Володя посмотрел на неё. Он вспомнил Тверской бульвар, свет в окне Алины и ту бездонную уверенность, которую дает любовь.
— К тому моменту, Катя, фильм уже увидит Москва. Он будет в сотнях кинотеатров. И тогда Белову придется либо признать, что он сам пропустил «крамолу», либо молчать, чтобы не выглядеть дураком. Он выберет молчание. Такие, как он, больше всего боятся оказаться некомпетентными.
Катя кивнула и уверенным движением соединила концы пленки. Пресс щелкнул, фиксируя склейку.
— Операция «Прикрытие» началась, товарищ режиссер, — сказала она, и на её губах впервые за весь вечер появилась слабая, заговорщическая улыбка. — Иди поспи пару часов. Тебе завтра биться с оркестром. А я пока подготовлю «мусорную» коробку для нашего сокровища.
Володя вышел из корпуса, когда над Москвой уже занимался серый, промозглый рассвет. Он шел к выходу со студии, чувствуя на плечах тяжесть этой тайны, но походка его была легкой. Он знал: за спиной, в двенадцатой монтажной, Катя охраняет их свет. И пока этот свет спрятан в коробке из-под обрезков, он — непобедим.

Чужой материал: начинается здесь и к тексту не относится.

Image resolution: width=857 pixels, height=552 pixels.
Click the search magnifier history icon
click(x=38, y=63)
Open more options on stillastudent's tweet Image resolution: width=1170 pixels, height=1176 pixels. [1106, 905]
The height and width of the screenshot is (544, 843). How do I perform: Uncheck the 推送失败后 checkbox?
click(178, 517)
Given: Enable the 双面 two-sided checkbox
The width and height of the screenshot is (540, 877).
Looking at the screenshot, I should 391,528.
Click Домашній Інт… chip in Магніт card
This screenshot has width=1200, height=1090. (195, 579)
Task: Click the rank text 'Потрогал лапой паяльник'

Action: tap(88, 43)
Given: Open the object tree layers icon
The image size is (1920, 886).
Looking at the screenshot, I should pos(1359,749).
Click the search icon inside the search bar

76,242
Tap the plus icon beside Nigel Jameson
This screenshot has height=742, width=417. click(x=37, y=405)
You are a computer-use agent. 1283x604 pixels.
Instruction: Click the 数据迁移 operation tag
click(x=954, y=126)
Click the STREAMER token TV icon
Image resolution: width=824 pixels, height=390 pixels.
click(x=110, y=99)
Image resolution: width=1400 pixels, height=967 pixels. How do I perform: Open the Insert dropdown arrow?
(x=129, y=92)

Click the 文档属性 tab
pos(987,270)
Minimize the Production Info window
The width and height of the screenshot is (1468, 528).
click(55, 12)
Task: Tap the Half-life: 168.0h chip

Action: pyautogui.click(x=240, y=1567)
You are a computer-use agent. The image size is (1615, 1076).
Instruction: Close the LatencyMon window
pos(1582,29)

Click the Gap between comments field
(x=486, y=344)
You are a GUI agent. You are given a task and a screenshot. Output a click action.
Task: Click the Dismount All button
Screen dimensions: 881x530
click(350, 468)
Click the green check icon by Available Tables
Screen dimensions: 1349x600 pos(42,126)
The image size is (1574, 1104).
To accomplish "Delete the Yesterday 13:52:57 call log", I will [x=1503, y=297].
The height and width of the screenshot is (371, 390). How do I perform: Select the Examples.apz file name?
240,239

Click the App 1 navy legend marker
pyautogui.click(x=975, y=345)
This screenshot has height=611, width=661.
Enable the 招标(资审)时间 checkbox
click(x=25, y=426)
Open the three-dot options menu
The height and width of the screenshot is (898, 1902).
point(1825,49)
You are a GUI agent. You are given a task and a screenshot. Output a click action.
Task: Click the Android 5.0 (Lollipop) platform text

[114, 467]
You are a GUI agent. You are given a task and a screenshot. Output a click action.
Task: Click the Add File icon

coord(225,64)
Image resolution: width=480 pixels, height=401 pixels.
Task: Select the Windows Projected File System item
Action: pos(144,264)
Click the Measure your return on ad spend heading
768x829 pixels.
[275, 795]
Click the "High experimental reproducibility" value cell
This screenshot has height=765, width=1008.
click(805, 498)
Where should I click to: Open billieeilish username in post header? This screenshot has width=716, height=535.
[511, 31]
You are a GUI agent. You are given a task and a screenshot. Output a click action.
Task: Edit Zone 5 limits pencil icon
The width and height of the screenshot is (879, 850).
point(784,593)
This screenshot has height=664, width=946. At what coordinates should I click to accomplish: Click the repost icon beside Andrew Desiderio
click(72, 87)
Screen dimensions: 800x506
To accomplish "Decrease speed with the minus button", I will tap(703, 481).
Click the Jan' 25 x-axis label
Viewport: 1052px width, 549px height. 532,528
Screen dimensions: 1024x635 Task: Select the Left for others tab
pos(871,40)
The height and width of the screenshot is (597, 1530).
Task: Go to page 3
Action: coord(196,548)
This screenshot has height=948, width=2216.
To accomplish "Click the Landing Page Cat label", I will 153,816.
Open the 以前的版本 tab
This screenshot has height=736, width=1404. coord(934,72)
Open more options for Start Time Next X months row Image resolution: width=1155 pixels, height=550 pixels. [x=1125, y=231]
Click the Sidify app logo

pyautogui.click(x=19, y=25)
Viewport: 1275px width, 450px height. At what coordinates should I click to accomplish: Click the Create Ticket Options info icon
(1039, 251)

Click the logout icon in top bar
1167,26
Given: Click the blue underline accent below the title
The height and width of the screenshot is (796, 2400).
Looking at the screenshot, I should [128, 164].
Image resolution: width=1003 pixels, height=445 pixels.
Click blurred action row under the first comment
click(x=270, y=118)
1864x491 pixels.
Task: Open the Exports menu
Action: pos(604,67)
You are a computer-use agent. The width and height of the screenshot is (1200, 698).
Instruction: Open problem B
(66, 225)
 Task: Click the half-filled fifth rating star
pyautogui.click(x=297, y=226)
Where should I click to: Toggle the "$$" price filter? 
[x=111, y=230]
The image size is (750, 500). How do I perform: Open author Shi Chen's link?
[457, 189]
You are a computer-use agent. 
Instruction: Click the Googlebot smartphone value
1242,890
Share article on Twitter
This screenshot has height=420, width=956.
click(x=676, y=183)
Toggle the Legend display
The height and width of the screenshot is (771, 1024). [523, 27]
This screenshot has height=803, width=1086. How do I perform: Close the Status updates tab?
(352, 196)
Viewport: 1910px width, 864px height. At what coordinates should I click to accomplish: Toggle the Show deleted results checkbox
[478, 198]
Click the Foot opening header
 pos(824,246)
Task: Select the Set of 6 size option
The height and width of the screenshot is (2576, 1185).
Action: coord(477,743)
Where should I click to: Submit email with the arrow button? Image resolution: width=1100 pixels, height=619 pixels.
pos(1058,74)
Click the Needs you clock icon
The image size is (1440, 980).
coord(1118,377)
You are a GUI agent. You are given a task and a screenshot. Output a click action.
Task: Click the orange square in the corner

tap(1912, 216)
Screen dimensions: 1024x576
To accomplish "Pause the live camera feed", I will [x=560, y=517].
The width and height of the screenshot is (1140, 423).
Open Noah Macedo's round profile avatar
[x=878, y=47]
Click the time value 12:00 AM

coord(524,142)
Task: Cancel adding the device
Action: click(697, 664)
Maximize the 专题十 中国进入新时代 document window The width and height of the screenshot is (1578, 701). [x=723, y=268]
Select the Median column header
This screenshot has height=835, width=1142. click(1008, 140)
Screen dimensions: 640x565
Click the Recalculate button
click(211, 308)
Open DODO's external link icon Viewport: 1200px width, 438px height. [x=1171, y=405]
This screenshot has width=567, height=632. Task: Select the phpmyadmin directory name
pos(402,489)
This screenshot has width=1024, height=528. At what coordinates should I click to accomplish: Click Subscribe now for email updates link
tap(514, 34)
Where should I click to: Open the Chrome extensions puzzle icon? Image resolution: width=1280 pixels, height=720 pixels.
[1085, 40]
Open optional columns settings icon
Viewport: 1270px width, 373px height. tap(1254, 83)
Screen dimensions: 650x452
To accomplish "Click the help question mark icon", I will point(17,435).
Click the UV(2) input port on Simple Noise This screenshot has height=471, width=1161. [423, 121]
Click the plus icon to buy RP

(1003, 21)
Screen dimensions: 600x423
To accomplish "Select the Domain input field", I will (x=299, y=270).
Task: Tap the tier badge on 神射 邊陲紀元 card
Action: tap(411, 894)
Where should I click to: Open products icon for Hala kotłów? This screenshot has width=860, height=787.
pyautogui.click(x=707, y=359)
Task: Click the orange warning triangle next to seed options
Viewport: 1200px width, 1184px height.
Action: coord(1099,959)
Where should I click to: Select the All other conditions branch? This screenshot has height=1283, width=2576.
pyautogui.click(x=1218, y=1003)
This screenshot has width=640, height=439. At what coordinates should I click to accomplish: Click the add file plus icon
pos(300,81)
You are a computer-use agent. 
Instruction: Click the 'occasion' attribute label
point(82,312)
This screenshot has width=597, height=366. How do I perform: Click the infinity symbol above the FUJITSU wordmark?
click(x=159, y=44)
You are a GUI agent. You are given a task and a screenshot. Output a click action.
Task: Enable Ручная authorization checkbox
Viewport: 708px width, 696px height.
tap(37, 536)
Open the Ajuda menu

Он обернулся и посмотрел на окна монтажного корпуса. Там, за зашторенным окном, рождалось кино, которое не должно было существовать. Но оно уже жило. И Володя знал: завтра Гольцман добавит ему голос, который заставит даже камни поверить в правду.
* * *
Первая студия звукозаписи «Мосфильма» в два часа ночи напоминала внутренности огромного, заснувшего зверя. Высокие потолки тонули в густой тени, а тусклый свет дежурных ламп едва выхватывал из темноты ряды пустых пультов, изгибы виолончелей и холодный блеск медных труб. Воздух здесь был особенным — сухим, стерильным, пропитанным запахом канифоли, старого дерева и того едва уловимого озона, который всегда сопровождает работу мощных микрофонов.
Володя сидел в аппаратной, за толстым звуконепроницаемым стеклом. Рядом с ним Лёха-звукооператор, обложенный катушками магнитной ленты, колдовал над огромным пультом, где в полумраке мерцали десятки крошечных индикаторов. В самой студии оркестр Радиокомитета — сорок изможденных людей в поношенных пиджаках и теплых кофтах — настраивал инструменты. Тихий хаос звуков: стон альта, короткий выкрик флейты, глухой удар литавр — создавал ощущение нервного, предгрозового затишья.